Mittlerweile muss meine Schwester sozusagen meine Füße ersetzen, weil ich nicht mehr so gut laufen kann. Sie bringt meine Tabletten, Getränke, Mahlzeiten und selbst meine Bastelsachen kann ich nicht mehr alleine holen. Das hat gedauert bzw. dauert noch an bis ich das verinnerliche und das macht es nicht einfach. Ich bekomme auch die Krise, wenn Leute sie als meine Privatschwester bezeichnen, Sie ist meine Schwester! Und MSA ist nicht gerade Vergnügenssteuerpflichtig.
Hinzukommt, dass ich wahrscheinlich nicht mehr so lange Treppen klettern kann.
Das ist doch alles k…da auch die Sache mit der Treppensteighilfe (scalacombi) aus bautechnischen Gründen nicht funktioniert, ebenso kein Lifta ins Treppenhaus passt.
Ich komme mir vor wie Rapunzel nur ohne Prinz!
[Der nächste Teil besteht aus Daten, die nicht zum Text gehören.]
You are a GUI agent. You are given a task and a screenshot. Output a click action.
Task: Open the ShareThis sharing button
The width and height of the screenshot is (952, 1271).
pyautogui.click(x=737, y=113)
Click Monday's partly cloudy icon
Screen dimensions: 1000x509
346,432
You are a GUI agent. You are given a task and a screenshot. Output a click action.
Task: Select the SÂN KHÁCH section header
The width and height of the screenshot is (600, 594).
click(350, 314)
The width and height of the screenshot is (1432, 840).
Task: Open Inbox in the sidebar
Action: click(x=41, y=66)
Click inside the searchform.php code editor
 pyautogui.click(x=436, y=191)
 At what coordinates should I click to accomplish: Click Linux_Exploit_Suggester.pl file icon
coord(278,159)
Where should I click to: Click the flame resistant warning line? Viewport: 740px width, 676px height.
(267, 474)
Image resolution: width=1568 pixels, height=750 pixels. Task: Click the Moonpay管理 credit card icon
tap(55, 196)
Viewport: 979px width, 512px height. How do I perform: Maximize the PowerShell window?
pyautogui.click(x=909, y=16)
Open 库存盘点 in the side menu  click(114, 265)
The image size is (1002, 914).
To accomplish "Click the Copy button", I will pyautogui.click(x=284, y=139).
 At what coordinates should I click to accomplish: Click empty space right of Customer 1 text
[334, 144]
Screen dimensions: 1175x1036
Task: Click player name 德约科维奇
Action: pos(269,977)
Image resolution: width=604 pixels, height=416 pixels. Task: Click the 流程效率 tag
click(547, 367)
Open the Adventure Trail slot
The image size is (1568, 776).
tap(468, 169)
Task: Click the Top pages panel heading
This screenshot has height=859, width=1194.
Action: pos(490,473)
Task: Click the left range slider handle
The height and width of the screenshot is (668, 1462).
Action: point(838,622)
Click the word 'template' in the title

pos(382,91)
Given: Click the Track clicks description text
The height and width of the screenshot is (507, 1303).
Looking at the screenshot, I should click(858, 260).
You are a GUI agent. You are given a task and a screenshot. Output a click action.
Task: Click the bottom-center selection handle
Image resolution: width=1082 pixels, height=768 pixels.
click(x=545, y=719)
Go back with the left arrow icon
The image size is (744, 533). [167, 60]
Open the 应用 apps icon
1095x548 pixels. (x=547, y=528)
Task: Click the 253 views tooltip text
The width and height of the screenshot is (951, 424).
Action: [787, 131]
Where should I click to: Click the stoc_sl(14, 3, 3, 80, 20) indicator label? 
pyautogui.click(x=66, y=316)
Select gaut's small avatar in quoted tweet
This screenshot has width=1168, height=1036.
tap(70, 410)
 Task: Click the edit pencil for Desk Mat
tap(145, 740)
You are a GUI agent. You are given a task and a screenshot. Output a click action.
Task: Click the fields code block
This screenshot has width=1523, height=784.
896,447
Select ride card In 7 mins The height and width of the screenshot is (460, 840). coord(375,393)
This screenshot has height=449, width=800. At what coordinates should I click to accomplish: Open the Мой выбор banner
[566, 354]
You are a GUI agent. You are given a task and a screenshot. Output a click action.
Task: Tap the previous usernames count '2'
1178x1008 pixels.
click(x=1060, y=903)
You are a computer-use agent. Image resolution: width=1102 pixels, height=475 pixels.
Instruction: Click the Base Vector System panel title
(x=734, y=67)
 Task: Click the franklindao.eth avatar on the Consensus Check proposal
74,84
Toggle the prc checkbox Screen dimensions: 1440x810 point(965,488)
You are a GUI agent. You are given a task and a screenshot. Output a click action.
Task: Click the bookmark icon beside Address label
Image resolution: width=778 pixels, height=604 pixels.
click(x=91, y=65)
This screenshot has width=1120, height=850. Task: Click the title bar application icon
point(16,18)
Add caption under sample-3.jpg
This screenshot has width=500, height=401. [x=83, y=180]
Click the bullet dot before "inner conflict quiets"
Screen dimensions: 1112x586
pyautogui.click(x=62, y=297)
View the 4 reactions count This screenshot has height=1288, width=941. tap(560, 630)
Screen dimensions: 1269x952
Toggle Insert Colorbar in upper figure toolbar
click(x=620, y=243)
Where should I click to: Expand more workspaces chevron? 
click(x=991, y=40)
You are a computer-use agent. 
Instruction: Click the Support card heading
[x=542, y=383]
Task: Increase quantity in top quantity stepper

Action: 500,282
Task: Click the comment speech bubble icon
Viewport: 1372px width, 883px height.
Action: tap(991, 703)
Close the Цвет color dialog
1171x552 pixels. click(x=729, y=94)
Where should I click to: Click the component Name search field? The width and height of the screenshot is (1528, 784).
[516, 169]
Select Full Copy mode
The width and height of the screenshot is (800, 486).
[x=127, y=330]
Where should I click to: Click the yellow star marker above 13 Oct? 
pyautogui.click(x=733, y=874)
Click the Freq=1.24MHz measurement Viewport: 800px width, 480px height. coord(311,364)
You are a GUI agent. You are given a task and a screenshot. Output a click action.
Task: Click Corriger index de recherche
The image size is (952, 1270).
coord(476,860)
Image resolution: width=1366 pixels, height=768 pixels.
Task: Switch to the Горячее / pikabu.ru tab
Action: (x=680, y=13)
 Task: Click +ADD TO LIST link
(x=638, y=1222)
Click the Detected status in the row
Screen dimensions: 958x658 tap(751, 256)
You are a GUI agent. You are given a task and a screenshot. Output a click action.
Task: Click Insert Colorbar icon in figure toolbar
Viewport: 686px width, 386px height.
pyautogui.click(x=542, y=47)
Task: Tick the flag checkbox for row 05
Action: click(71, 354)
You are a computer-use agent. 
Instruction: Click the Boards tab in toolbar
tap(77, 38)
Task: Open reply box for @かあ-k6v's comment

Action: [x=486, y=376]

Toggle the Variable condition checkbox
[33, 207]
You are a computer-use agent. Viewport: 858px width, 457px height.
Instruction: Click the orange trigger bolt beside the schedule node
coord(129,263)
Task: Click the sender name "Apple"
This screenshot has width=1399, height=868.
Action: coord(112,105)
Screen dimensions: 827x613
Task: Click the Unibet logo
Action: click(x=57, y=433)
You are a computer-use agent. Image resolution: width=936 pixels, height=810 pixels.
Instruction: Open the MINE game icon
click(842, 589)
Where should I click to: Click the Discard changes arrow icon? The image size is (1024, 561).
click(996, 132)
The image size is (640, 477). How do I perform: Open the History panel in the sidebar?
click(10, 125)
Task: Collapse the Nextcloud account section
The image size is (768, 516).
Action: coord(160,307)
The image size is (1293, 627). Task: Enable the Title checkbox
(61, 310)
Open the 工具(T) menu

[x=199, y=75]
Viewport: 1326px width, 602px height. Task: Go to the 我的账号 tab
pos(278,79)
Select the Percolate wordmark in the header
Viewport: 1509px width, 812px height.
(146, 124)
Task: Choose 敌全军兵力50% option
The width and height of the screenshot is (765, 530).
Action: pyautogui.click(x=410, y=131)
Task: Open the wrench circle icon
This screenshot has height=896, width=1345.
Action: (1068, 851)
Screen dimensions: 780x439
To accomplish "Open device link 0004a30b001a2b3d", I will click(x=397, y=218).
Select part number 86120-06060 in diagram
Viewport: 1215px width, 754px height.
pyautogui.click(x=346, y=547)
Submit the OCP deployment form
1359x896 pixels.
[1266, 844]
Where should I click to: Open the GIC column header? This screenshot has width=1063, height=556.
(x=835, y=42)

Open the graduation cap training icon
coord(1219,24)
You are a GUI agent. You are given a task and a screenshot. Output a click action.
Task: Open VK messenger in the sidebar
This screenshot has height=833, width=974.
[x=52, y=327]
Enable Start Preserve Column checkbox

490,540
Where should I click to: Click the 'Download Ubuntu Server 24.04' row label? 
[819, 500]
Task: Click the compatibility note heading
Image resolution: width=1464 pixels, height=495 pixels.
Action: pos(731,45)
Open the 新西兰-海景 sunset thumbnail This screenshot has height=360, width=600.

3 Antworten auf „Meine Schwester ist meine Schwester und nicht meine Krankenschwester“

  1. …ach Marion – ich verstehe dich nur zu gut! Das sind meine Schwester und ich so vor 2 Jahren, nur dass ich die mit dem Lappen war.
    Ich weiß dass es dich nicht tröstet, aber ja – auch anderen MSA-Patienten geht es so. Meine Schwester schlief letztendlich im Wohnzimmer und bis das Kissen so lag, bis sie es einigermaßen bequem hatte konnten auch schon mal 15 bis 30 Minuten vergehen – nur ein Millimeter konnte die Nacht verderben oder eben auch nicht.
    Aber wir Schwestern sehen euch so, wie ihr seid – als UNSERE SCHWESTER und nicht als Belastung sondern als Bereicherung unseres Lebens – das sehe ich auch noch heute so, auch wenn meine Schwester nur noch über den Kommunikator mit mir reden kann – und für Außenstehende unverständlich, dass auch wir nachwievor „läppsch“ miteinander reden – aber warum auch nicht? Wir kennen uns schließlich unser gesamtes Leben lang und klar würde ich lieber mit ihr am Strand spazieren gehen als sie jetzt mit dem Rollstuhl durch enge Läden fädeln zu müssen. Aber die Dinge sind nun mal, wie sie sind. Punkt. Wir genießen unsere gemeinsame Zeit eben so, wie sie jetzt ist.

    1. Hallo Karin .
      Vielen Dank für deine lieben Worte und Grüße an deine Schwester unbekannterweise.
      Et kütt wie er kütt sagt man bei uns in Köln. Nur das beste für euch

  2. Hallo Marion,

    ich meine ich verstehe dich und deinen Blog gut.

    Wir wären gern nicht so abhängig, aber wir sind an einem Punkt angekommen wo es nicht anders geht.
    Wir lernen dass uns das Leben aus der Kontrolle gerät und wir müssen lernen damit umzugehen.
    Da hilft auch keine Willenskraft mehr und du hast wirklich viel davon.